WORK INSTRUCTION: Once the line containing "Where should I click to: Open" is found in the entries below, reproduce it and every line after it, stopping at and including the line containing "Click the [A]"; reproduce nothing else, and keep each line exact.

********

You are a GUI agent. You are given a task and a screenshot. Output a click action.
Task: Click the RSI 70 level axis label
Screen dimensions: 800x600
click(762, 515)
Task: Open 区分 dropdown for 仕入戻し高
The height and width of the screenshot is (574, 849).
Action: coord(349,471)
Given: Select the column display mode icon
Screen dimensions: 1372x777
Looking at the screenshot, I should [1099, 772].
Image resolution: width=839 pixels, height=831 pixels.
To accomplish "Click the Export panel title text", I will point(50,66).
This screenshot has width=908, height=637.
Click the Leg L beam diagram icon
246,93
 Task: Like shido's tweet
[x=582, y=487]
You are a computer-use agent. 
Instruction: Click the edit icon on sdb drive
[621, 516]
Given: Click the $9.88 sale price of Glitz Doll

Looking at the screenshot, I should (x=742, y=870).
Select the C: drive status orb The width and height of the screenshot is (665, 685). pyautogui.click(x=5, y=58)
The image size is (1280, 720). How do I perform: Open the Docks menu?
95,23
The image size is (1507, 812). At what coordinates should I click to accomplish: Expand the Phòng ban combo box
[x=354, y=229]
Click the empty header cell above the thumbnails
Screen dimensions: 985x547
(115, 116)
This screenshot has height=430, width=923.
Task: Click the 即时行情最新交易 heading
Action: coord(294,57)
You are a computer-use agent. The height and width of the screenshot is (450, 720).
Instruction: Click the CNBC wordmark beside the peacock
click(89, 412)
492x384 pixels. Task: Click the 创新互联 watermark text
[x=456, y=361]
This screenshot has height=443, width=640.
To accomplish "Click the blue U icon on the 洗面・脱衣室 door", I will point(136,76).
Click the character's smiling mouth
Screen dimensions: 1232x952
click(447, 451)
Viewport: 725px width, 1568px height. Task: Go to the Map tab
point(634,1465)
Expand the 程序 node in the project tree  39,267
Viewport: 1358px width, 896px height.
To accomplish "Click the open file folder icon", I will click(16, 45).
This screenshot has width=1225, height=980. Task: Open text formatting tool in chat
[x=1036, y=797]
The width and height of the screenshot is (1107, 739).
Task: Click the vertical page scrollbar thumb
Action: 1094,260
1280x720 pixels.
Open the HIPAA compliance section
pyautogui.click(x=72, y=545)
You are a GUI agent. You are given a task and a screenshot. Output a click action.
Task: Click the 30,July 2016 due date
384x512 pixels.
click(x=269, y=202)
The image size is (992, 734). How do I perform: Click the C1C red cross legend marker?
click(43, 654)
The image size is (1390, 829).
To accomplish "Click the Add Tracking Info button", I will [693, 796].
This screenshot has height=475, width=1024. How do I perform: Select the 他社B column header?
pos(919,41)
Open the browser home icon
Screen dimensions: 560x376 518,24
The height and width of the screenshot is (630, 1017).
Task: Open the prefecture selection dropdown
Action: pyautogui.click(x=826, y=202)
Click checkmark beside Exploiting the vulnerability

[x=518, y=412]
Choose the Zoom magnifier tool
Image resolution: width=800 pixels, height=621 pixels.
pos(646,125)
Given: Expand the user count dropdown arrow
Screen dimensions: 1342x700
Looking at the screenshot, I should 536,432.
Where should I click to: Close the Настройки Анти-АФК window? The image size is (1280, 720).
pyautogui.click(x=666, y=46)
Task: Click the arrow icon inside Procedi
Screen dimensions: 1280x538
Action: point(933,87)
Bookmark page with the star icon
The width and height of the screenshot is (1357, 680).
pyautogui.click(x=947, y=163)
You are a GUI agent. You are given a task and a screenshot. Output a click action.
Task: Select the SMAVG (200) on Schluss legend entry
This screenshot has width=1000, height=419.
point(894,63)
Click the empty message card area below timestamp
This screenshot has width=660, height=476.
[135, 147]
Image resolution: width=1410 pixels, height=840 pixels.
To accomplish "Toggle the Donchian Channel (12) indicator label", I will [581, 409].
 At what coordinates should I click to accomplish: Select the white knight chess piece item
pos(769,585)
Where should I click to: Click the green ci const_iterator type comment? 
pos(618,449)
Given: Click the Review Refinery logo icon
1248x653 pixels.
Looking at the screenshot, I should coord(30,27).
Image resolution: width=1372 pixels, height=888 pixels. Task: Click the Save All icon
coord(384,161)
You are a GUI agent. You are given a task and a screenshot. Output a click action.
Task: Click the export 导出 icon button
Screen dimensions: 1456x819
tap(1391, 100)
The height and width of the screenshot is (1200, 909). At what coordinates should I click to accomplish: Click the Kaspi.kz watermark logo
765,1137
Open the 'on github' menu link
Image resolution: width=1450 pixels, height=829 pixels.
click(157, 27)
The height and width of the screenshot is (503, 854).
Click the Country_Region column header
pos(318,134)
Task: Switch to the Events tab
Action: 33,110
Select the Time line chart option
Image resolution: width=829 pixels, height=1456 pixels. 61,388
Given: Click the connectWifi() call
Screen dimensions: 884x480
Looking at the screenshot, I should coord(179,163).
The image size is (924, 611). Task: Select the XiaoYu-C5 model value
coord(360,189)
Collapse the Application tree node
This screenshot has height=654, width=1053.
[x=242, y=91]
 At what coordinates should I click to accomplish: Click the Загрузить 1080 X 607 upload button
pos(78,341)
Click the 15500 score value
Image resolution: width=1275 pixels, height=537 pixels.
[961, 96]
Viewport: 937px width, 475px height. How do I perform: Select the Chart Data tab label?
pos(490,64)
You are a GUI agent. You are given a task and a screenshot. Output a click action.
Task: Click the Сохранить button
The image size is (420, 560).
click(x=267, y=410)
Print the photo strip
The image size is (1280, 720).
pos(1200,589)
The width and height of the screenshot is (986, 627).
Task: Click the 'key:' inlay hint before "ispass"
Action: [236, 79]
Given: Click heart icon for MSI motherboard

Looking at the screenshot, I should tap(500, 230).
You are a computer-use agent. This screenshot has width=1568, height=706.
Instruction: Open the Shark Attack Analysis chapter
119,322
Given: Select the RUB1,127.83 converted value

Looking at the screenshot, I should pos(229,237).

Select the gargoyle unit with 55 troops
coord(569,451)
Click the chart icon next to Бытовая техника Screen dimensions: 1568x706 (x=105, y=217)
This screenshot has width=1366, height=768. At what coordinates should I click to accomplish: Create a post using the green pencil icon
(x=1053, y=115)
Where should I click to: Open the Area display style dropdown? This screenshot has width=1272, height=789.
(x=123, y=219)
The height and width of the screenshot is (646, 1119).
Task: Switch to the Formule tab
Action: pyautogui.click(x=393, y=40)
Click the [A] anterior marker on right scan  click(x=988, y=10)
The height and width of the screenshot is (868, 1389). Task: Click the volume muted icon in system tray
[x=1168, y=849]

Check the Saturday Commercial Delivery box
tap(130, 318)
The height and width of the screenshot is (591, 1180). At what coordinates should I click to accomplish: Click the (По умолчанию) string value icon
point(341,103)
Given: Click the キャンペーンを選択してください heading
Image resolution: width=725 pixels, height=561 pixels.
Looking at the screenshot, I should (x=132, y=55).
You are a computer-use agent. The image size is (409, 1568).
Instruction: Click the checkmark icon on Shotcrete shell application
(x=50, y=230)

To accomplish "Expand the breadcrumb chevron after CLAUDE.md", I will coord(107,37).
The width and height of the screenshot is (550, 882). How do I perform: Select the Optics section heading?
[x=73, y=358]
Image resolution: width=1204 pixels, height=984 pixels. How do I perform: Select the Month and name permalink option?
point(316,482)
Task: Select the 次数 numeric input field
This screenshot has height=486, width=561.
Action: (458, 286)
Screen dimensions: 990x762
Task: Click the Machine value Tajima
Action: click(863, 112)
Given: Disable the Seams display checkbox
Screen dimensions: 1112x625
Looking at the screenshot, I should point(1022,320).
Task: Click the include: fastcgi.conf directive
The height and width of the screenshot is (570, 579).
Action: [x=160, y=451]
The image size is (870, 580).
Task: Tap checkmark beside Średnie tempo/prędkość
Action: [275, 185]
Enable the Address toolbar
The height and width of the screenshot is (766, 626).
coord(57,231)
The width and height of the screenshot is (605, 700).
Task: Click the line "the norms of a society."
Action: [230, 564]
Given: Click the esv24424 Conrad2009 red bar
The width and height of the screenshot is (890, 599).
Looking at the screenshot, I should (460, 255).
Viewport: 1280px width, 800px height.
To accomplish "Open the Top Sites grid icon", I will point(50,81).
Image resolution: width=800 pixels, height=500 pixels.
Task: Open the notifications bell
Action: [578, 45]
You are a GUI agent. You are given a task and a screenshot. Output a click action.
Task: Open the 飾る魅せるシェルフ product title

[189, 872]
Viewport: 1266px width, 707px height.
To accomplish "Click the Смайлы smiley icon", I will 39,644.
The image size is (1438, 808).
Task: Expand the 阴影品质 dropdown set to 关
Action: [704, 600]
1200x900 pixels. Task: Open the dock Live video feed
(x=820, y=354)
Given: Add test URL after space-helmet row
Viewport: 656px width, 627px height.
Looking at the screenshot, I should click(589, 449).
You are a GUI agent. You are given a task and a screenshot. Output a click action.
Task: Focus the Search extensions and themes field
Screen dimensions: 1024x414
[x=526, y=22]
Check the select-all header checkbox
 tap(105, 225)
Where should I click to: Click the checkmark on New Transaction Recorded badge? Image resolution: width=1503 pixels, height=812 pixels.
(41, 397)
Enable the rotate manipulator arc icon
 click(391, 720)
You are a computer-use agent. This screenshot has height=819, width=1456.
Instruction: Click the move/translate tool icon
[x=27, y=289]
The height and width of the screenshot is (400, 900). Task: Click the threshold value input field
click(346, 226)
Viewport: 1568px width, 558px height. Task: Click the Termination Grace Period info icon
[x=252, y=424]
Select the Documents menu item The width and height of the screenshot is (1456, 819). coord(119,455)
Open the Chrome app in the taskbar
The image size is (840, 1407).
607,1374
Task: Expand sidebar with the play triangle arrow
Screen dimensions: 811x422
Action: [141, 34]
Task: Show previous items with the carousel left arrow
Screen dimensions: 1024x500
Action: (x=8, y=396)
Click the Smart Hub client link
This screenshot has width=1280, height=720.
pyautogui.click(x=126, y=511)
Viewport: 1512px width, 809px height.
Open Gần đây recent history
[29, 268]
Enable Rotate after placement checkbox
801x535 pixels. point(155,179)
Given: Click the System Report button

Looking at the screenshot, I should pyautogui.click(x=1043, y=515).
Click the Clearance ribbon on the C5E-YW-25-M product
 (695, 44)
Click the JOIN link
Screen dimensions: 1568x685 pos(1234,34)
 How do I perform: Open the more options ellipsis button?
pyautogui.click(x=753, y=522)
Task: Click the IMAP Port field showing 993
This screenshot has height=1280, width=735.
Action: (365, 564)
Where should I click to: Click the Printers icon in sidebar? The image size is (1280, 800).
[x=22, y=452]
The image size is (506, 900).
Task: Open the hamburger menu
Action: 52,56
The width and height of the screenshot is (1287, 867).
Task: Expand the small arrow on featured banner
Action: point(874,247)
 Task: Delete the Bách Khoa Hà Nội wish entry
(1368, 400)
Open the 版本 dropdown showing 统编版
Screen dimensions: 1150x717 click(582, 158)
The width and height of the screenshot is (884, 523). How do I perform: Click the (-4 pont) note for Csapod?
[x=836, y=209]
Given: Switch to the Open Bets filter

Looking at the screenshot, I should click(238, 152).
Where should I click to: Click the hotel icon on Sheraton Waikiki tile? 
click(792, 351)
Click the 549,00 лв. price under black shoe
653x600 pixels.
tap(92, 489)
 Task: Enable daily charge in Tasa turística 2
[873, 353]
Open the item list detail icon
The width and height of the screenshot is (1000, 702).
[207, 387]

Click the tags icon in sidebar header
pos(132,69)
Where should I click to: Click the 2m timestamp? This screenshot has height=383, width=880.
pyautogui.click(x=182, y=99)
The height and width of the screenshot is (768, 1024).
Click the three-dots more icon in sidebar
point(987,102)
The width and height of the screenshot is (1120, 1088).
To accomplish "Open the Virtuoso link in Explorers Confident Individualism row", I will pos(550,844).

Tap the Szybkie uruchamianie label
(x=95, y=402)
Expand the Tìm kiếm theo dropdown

********

RESPONSE FOR THIS EXERCISE:
Where should I click to: Open the Area display style dropdown? This screenshot has width=1272, height=789.
(x=123, y=219)
The height and width of the screenshot is (646, 1119).
Task: Switch to the Formule tab
Action: pyautogui.click(x=393, y=40)
Click the [A] anterior marker on right scan  click(x=988, y=10)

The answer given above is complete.